**Screenshot location data**:
BEGIN
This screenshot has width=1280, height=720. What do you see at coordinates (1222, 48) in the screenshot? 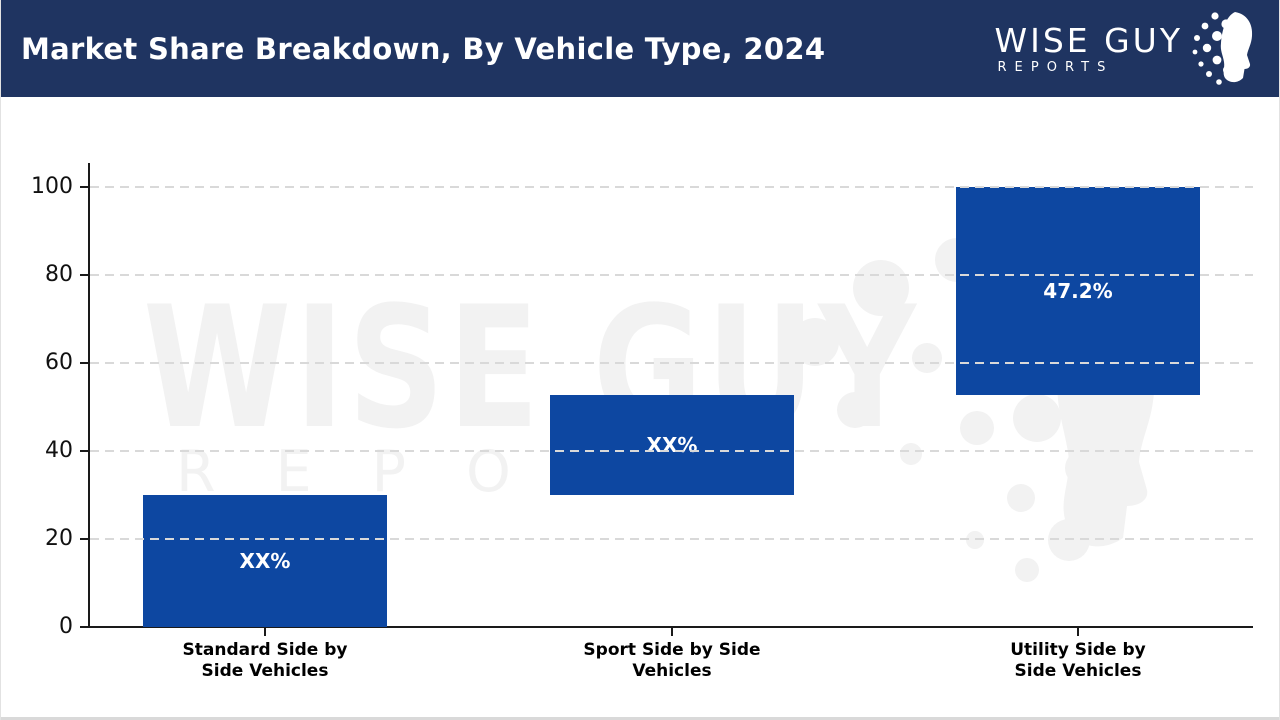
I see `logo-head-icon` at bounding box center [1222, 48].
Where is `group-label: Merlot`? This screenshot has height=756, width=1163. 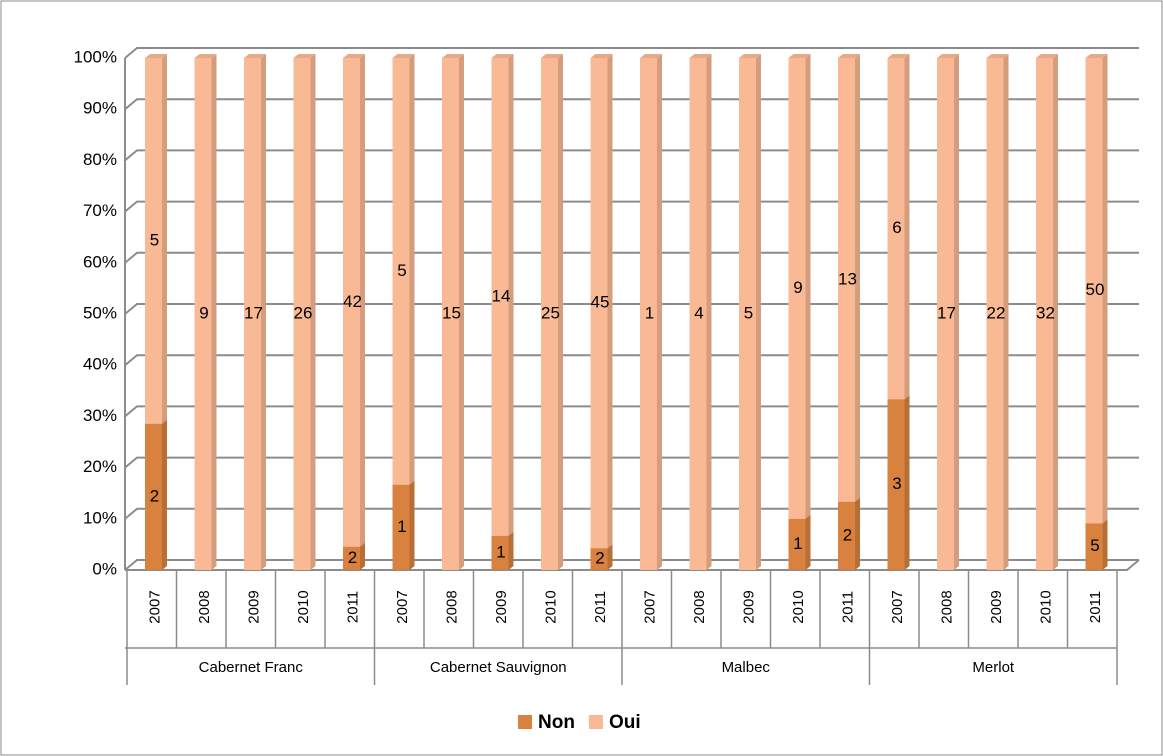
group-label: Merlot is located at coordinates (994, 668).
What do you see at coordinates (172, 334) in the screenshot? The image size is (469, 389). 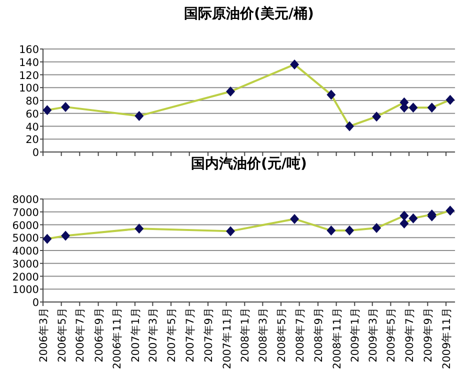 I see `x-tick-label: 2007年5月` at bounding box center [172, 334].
END
**Problem to solve**: Reproduce the material word for word, starting at its first line and ending at the line that contains "group-label: Merlot is", with both of those lines included. Leave the pictures out.

**Exercise answer**:
This screenshot has width=1280, height=720. What do you see at coordinates (1222, 48) in the screenshot? 
I see `logo-head-icon` at bounding box center [1222, 48].
Where is `group-label: Merlot`? This screenshot has height=756, width=1163. 
group-label: Merlot is located at coordinates (994, 668).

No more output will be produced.